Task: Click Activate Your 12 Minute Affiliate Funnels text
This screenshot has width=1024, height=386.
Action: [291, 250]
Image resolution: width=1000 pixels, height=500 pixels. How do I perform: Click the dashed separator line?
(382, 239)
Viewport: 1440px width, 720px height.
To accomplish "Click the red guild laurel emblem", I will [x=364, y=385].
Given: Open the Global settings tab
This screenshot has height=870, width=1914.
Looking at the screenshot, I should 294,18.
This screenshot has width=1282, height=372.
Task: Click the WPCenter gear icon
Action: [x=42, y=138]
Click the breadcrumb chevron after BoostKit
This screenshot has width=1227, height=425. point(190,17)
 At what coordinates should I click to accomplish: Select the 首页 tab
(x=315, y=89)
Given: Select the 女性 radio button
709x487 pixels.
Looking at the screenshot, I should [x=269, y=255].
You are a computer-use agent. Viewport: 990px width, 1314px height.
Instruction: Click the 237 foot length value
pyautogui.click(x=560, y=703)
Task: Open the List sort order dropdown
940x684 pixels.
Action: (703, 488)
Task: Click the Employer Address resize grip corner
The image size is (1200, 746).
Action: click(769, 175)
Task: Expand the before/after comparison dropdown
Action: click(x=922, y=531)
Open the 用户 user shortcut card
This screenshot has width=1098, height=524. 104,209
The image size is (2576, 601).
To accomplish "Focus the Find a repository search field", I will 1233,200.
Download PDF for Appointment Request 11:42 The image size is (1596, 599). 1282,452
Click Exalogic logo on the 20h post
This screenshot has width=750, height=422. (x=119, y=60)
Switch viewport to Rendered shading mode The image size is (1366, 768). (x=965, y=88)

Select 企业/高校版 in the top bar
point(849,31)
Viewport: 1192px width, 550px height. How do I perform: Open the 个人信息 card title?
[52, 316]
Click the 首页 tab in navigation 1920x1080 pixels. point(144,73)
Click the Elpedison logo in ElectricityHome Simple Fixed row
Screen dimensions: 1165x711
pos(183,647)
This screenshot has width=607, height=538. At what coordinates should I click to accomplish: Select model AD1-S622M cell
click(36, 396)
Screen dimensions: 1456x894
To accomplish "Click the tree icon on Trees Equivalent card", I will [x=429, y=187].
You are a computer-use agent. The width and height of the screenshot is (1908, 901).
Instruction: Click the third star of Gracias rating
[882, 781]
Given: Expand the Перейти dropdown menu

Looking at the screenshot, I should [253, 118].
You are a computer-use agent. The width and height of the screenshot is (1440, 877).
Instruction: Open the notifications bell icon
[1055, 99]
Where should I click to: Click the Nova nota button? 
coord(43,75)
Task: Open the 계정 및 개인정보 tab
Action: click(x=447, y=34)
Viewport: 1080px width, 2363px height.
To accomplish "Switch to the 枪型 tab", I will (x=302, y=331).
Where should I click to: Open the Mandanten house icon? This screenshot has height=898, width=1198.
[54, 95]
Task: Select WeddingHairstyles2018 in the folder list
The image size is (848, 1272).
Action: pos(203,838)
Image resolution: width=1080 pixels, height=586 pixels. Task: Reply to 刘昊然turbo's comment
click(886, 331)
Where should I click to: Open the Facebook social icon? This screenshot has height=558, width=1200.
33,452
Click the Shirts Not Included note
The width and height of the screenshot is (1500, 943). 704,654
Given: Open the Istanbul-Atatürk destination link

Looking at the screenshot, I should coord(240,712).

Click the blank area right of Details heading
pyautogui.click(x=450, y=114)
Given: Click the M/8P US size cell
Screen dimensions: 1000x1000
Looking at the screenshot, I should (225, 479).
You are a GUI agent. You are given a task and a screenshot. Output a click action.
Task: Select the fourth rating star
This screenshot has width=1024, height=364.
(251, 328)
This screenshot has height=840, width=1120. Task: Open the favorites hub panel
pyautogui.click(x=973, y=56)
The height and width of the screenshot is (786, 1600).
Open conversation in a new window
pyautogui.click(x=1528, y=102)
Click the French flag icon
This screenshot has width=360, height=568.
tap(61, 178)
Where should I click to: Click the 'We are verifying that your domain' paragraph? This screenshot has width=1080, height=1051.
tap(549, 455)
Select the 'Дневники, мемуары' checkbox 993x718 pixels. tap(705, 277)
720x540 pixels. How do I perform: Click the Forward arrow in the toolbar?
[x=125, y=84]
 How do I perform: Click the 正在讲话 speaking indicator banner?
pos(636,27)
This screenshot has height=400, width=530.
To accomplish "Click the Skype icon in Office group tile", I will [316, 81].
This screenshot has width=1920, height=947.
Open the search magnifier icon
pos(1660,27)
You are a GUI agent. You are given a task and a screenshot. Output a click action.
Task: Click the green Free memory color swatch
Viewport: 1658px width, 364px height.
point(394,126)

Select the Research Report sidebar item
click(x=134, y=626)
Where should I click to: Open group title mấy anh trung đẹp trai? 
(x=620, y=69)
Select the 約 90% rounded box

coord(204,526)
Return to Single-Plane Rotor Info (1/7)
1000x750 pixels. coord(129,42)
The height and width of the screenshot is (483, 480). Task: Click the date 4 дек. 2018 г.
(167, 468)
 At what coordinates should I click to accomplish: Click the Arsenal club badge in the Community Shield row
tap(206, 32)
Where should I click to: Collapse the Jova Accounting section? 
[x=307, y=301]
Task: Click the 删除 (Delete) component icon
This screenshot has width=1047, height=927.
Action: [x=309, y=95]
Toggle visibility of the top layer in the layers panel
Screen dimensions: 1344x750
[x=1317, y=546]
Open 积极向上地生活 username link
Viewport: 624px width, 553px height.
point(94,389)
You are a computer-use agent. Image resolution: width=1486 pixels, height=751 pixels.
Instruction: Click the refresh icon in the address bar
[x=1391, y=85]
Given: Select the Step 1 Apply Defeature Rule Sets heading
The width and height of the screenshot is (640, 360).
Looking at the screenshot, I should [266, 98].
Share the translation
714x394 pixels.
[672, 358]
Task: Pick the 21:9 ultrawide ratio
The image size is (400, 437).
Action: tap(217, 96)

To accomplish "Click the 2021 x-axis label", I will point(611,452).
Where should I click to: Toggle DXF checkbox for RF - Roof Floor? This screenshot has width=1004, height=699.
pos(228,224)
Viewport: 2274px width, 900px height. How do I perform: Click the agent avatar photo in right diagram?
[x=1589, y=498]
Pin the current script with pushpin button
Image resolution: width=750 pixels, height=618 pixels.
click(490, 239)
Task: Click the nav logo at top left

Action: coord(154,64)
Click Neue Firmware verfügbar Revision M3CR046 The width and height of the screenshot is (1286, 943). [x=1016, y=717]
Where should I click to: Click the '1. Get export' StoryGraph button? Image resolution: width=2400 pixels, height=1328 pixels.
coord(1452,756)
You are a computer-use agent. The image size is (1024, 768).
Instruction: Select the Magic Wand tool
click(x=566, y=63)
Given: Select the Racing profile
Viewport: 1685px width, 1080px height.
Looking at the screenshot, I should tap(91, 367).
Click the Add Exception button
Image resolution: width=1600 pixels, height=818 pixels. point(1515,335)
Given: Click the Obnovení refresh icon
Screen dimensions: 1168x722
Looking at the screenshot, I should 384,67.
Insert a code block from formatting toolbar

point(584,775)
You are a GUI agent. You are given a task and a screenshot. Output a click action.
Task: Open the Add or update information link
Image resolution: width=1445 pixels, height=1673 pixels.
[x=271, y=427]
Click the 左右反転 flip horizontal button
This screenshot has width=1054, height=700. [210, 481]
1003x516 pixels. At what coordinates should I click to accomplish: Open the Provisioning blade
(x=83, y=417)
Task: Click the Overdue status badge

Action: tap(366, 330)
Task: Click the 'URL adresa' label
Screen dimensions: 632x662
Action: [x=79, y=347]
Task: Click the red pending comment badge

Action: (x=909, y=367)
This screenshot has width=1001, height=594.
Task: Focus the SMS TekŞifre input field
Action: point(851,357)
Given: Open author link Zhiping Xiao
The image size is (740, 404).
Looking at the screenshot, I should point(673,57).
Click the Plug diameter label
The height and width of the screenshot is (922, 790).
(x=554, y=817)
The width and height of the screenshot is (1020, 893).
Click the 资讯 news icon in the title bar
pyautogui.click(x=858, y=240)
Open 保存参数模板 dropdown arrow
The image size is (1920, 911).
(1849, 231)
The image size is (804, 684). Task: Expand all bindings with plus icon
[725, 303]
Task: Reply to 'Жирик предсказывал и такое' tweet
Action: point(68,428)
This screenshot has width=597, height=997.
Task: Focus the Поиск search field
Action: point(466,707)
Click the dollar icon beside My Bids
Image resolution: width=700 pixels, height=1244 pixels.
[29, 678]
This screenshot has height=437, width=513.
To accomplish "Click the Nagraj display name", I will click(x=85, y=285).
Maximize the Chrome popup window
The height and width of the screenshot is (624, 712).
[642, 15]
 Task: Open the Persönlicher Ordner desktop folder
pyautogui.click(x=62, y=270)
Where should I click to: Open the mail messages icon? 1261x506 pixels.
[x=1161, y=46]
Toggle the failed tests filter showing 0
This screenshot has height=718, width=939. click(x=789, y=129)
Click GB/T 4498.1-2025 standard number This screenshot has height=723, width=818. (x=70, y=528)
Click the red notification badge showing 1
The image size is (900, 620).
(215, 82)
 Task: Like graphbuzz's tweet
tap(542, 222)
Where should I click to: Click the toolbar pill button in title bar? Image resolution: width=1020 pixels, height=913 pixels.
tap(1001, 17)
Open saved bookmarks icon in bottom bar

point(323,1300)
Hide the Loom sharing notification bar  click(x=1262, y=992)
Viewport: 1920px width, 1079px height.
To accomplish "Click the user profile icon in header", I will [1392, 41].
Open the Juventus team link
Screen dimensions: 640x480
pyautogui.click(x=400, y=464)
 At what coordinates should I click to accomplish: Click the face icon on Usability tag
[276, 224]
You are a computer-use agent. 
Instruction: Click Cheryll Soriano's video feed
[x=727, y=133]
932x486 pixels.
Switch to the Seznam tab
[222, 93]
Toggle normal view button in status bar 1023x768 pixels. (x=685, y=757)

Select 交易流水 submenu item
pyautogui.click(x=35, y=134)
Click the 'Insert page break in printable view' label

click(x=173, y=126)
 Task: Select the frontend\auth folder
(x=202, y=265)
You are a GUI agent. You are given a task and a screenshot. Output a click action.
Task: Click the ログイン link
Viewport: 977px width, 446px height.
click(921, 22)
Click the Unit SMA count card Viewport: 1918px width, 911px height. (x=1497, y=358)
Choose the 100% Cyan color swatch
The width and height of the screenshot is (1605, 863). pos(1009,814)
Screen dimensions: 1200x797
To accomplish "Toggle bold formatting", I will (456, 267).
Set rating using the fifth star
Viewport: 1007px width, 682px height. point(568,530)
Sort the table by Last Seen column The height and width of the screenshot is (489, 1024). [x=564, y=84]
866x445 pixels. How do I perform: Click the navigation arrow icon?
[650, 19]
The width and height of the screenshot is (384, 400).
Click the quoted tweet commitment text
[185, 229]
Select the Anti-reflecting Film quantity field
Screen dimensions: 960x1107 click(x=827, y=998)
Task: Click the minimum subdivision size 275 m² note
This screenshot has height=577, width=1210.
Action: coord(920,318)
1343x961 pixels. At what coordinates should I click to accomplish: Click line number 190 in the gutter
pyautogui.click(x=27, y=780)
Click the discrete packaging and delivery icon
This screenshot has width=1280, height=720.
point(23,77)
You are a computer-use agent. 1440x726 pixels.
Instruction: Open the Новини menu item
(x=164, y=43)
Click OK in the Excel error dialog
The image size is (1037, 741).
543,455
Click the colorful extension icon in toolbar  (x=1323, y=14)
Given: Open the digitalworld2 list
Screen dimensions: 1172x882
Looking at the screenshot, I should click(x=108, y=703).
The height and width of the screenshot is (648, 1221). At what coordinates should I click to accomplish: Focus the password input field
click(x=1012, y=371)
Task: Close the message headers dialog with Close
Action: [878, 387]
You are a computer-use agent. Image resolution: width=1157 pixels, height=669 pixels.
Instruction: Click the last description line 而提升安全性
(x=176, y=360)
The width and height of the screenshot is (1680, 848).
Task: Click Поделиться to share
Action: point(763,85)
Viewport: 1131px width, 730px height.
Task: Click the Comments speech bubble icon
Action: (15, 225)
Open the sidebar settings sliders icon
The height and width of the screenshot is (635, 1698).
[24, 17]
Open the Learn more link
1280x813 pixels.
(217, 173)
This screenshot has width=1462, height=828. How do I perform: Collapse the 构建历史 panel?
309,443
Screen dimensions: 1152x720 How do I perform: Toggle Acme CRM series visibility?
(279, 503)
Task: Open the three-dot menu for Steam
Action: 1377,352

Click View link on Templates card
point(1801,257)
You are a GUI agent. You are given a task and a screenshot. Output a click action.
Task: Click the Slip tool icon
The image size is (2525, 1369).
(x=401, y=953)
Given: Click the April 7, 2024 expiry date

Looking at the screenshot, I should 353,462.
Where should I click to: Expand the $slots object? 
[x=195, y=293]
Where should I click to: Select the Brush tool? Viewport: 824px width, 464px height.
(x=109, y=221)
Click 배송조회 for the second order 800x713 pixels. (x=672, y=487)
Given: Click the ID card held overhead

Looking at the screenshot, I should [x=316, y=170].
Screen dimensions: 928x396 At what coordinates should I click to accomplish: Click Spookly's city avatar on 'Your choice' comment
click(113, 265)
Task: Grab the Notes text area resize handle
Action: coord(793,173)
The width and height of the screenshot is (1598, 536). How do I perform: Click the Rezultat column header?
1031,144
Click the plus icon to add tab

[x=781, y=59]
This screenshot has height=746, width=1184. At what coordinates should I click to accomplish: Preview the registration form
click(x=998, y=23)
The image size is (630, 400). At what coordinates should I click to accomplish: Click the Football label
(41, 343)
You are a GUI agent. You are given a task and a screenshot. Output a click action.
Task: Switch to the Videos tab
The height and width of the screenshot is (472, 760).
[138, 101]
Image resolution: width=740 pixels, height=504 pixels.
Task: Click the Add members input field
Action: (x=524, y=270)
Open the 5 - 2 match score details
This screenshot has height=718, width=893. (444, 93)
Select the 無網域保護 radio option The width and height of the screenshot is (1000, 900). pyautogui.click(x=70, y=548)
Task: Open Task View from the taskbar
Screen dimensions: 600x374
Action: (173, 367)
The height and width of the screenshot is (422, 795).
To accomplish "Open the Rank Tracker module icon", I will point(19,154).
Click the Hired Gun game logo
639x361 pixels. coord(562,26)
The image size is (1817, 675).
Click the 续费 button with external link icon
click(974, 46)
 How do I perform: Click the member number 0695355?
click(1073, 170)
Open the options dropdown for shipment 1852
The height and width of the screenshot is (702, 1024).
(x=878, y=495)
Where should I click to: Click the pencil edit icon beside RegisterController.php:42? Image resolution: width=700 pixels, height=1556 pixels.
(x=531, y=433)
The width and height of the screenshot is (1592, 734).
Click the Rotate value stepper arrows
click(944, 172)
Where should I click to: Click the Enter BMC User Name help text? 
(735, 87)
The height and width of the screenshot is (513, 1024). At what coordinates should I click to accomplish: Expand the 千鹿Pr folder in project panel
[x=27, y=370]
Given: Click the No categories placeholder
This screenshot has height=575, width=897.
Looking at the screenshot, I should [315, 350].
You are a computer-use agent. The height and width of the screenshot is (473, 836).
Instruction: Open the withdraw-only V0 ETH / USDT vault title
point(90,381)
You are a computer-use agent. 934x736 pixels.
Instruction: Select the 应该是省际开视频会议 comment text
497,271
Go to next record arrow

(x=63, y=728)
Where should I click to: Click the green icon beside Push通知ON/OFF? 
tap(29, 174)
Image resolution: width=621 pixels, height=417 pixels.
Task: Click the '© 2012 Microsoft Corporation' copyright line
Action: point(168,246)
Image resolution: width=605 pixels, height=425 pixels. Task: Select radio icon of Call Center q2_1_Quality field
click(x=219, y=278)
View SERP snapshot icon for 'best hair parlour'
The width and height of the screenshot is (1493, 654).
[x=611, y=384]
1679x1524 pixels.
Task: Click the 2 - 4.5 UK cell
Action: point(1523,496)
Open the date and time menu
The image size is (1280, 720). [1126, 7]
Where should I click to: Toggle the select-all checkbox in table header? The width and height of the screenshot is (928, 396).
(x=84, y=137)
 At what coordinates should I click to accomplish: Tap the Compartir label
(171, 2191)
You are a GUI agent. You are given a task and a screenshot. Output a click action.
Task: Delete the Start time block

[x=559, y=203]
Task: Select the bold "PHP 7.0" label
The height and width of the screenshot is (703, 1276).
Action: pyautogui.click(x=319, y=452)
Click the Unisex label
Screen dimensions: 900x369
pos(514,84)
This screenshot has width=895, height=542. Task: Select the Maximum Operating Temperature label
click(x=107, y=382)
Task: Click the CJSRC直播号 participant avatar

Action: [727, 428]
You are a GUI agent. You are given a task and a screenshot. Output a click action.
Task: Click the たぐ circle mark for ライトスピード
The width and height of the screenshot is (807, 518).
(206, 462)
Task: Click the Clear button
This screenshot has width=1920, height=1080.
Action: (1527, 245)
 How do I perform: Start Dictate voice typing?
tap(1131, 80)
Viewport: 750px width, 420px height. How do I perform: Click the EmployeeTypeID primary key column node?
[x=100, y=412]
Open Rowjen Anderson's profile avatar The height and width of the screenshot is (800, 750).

__________

» PROBLEM
Among the entries above, find every line holding "bold" and copy it.

» ANSWER TO THIS TASK
To accomplish "Toggle bold formatting", I will (456, 267).
Task: Select the bold "PHP 7.0" label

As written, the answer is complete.